Business review Risk management
Operational risks
The Group is exposed to a range of operational risks which can arise from inadequate or failed processes, people and systems or from external factors affecting these. These include operational events such as human resources risks, legal and regulatory risks, information technology systems failures, business disruption and shortcomings in internal controls. Line management at all levels is responsible for identifying, assessing, controlling and reporting operational risks. This is supported by a framework of core values, standards and controls, a code of business conduct and delegated authorities. There is also an independent internal audit function which carries out periodic reviews.
People
The ability to recruit, develop and retain capable people is of fundamental importance to achieving the Group's strategy.

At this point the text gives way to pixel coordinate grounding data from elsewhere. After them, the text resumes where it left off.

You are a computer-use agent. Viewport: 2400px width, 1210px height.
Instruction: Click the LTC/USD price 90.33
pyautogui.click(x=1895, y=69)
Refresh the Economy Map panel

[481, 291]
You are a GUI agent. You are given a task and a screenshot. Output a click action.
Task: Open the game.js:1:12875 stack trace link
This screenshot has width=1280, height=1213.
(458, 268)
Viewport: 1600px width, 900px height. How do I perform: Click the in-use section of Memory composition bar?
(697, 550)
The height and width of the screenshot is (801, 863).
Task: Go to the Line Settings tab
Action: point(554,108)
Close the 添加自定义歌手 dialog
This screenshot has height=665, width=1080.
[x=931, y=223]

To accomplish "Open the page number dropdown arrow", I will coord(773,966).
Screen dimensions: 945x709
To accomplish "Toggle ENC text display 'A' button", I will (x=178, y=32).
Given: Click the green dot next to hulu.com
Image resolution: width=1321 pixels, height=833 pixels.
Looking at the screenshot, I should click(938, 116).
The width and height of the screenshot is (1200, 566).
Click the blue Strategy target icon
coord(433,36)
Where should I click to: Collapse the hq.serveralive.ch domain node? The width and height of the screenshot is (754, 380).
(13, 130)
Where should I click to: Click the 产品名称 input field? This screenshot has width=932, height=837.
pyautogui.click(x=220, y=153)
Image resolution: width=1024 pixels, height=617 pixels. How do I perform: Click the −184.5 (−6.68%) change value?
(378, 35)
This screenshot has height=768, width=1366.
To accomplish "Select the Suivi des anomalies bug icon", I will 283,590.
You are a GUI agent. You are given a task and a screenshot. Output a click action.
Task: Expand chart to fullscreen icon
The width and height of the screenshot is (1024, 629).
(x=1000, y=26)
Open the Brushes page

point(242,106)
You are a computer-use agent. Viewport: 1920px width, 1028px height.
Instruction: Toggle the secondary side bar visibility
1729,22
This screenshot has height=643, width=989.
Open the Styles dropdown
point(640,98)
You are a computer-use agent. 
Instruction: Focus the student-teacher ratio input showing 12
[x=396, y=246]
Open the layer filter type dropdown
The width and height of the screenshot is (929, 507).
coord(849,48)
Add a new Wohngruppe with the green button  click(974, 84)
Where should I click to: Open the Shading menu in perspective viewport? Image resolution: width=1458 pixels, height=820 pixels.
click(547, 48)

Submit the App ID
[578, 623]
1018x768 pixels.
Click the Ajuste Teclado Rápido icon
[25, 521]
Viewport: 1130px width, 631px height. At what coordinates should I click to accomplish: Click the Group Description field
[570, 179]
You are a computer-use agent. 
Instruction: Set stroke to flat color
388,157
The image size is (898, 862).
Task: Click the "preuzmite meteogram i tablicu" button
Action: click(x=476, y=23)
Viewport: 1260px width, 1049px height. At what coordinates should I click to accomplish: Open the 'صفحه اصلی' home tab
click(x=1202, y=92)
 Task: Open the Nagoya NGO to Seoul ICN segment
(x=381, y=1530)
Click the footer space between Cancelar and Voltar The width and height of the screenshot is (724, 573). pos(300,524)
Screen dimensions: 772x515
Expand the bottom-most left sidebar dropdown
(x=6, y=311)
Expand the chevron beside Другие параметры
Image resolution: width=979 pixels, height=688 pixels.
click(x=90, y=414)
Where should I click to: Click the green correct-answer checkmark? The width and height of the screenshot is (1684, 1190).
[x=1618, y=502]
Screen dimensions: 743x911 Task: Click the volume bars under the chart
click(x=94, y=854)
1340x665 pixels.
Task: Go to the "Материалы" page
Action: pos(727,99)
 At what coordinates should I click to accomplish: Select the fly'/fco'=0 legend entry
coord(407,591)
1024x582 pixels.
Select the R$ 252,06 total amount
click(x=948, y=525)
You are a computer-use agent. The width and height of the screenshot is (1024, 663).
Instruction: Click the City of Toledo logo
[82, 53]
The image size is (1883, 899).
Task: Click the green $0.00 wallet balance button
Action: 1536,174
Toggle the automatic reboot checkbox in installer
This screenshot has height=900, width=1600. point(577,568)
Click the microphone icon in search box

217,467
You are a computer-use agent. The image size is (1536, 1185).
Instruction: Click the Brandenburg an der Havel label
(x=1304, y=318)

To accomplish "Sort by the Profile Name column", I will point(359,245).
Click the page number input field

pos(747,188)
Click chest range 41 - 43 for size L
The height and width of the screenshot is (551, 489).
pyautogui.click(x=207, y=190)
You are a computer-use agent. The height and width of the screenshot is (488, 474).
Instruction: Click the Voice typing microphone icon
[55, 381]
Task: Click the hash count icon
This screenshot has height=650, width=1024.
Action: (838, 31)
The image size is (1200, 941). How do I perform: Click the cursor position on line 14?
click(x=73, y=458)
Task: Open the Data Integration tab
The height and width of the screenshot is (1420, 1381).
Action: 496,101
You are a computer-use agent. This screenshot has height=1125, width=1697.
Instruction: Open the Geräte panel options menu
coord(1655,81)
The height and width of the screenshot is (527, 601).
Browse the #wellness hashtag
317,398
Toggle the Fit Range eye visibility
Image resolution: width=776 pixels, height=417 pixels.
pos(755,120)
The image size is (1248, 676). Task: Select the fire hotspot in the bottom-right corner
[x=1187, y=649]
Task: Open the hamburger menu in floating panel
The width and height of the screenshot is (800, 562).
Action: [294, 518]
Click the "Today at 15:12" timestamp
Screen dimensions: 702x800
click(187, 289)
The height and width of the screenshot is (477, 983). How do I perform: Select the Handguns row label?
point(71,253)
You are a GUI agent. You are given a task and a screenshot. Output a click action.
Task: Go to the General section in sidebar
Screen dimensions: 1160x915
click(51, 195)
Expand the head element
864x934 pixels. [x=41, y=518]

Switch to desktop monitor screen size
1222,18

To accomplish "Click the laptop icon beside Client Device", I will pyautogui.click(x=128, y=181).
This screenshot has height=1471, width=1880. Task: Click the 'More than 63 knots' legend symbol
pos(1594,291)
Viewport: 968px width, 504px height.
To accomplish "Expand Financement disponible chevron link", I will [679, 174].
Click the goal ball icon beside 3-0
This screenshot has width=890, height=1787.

The Group operates in a competitive industry and aims to remunerate staff in line with market practice and to provide superior development opportunities. The Group has human resources policies and procedures covering recruitment, vetting and performance management, and appropriate processes in place to monitor their application. Staff engagement is also regularly evaluated and reported to the Board.
Business processes
The Group's information technology and treasury systems, as well as its business processes and procedures, support its operations and business performance. The Group has policies and procedures covering information security, change management, business continuity and disaster recovery. These are subject to periodic testing.
Legal and regulatory
In order to conform to necessary legal and regulatory requirements across multiple jurisdictions, the Group operates a complex legal and corporate structure. This requires appropriate internal processes and procedures to be developed and followed, supported by professional teams with appropriate skills, drawing upon external resources where appropriate. There is also a Legal and Regulatory Risk Forum which meets at least four times a year to review and plan for forthcoming legal and regulatory changes which could impact the Group.